**Aim of the exercise**
Output only the lines below from the one containing "Task: Click the blue pencil edit icon" to the one containing "The height and width of the screenshot is (660, 1568).", exactly as written, both ends kept.

**Data provided**

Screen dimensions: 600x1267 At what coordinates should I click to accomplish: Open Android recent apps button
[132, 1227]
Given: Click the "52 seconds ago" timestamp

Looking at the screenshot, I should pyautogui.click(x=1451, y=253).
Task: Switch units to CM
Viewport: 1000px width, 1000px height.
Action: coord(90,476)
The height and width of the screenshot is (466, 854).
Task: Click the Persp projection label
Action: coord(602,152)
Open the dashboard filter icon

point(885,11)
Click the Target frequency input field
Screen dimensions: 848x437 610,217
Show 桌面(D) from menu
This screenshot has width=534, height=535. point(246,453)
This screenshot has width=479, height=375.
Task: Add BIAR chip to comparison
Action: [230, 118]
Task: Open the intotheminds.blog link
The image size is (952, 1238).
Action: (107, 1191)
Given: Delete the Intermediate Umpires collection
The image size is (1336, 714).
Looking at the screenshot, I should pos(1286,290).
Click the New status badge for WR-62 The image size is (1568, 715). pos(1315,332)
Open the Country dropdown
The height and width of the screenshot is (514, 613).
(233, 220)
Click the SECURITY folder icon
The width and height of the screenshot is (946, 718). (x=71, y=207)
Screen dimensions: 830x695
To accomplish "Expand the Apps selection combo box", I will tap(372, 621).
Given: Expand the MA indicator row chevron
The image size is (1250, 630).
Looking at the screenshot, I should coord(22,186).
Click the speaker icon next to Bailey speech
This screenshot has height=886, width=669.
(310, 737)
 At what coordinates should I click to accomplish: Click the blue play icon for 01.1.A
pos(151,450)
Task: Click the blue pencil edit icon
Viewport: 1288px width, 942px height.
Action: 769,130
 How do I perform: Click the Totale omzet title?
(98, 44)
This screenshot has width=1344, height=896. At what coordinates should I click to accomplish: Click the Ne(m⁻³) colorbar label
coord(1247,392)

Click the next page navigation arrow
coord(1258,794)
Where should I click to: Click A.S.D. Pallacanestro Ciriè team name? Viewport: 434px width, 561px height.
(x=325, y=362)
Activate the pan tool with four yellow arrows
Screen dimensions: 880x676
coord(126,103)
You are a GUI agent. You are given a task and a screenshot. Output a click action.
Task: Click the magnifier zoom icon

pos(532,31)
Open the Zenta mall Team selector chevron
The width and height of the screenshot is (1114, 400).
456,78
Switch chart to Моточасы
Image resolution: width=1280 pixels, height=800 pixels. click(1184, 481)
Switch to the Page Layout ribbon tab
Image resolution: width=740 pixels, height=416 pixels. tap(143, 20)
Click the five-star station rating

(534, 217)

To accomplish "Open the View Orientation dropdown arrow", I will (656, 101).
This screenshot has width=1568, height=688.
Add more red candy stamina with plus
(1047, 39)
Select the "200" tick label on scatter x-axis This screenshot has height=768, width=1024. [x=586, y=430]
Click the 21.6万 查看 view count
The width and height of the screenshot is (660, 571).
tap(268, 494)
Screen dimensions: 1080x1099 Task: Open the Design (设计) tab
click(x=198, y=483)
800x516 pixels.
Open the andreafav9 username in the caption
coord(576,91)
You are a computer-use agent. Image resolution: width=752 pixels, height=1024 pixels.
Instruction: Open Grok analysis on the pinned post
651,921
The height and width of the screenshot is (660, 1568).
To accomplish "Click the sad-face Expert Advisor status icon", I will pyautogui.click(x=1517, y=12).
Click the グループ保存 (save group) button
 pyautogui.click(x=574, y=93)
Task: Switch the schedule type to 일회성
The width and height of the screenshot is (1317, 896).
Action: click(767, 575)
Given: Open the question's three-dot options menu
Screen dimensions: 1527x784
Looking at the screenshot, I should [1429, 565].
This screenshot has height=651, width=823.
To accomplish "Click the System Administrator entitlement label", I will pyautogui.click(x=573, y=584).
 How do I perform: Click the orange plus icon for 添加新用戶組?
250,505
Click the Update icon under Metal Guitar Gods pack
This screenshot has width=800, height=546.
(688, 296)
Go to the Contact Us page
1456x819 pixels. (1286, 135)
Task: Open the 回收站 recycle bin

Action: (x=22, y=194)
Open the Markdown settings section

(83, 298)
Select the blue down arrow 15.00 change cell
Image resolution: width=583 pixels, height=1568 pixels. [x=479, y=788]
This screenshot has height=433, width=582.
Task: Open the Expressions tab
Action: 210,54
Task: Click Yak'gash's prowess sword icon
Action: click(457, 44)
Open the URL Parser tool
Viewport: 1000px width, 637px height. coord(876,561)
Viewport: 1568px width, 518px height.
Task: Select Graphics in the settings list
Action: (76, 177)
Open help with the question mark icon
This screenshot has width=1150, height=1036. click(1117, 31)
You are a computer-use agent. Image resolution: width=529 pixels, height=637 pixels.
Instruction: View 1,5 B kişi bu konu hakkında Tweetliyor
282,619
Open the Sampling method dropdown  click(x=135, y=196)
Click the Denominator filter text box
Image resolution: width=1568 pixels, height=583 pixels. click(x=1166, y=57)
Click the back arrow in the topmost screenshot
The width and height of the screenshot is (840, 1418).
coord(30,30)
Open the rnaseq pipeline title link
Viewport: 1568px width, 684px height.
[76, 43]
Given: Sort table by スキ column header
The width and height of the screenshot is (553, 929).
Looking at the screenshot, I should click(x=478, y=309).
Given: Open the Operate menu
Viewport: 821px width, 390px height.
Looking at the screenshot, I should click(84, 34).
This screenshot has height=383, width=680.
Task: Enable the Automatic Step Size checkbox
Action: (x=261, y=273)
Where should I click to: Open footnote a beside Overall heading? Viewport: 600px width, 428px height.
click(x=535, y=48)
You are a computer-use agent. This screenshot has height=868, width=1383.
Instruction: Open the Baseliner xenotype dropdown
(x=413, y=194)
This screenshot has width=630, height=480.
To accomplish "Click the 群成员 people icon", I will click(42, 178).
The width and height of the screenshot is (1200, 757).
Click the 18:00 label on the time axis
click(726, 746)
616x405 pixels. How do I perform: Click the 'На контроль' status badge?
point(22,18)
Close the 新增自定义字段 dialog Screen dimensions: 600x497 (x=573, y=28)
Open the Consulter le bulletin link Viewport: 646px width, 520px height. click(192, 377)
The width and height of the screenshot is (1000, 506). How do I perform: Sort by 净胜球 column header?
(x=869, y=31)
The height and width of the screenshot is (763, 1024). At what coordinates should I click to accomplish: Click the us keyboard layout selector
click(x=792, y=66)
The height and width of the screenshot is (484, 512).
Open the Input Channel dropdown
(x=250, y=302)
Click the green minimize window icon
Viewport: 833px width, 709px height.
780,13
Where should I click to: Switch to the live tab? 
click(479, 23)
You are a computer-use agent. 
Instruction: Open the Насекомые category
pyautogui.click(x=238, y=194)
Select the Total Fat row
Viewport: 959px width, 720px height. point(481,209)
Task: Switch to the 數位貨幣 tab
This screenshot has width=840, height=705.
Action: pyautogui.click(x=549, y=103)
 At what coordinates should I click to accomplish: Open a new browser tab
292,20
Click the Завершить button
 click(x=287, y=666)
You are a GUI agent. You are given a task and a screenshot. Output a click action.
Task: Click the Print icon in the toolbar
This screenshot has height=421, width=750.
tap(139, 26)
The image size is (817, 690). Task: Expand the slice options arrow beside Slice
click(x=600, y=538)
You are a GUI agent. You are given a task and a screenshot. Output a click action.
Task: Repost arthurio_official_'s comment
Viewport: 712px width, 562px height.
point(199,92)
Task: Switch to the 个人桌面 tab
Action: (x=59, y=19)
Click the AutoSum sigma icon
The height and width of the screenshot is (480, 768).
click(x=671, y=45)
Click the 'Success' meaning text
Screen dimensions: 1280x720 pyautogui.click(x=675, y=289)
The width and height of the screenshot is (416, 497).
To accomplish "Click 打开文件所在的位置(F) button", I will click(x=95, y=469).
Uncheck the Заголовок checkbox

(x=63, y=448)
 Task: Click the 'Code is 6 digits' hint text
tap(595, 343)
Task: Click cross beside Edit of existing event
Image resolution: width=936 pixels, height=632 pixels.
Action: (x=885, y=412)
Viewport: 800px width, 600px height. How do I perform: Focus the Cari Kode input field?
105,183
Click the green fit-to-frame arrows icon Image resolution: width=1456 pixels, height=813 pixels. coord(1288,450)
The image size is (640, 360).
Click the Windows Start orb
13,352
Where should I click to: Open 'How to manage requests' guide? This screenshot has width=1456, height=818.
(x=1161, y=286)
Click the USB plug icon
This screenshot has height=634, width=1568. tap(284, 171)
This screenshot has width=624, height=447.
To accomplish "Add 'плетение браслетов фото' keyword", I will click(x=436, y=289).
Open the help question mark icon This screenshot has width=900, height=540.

**Solution for this task**
Task: Click the blue pencil edit icon
Viewport: 1288px width, 942px height.
Action: 769,130
 How do I perform: Click the Totale omzet title?
(98, 44)
This screenshot has width=1344, height=896. At what coordinates should I click to accomplish: Click the Ne(m⁻³) colorbar label
coord(1247,392)

Click the next page navigation arrow
coord(1258,794)
Where should I click to: Click A.S.D. Pallacanestro Ciriè team name? Viewport: 434px width, 561px height.
(x=325, y=362)
Activate the pan tool with four yellow arrows
Screen dimensions: 880x676
coord(126,103)
You are a GUI agent. You are given a task and a screenshot. Output a click action.
Task: Click the magnifier zoom icon

pos(532,31)
Open the Zenta mall Team selector chevron
The width and height of the screenshot is (1114, 400).
456,78
Switch chart to Моточасы
Image resolution: width=1280 pixels, height=800 pixels. click(1184, 481)
Switch to the Page Layout ribbon tab
Image resolution: width=740 pixels, height=416 pixels. tap(143, 20)
Click the five-star station rating

(534, 217)

To accomplish "Open the View Orientation dropdown arrow", I will (656, 101).
This screenshot has width=1568, height=688.
Add more red candy stamina with plus
(1047, 39)
Select the "200" tick label on scatter x-axis This screenshot has height=768, width=1024. [x=586, y=430]
Click the 21.6万 查看 view count
The width and height of the screenshot is (660, 571).
tap(268, 494)
Screen dimensions: 1080x1099 Task: Open the Design (设计) tab
click(x=198, y=483)
800x516 pixels.
Open the andreafav9 username in the caption
coord(576,91)
You are a computer-use agent. Image resolution: width=752 pixels, height=1024 pixels.
Instruction: Open Grok analysis on the pinned post
651,921
The height and width of the screenshot is (660, 1568).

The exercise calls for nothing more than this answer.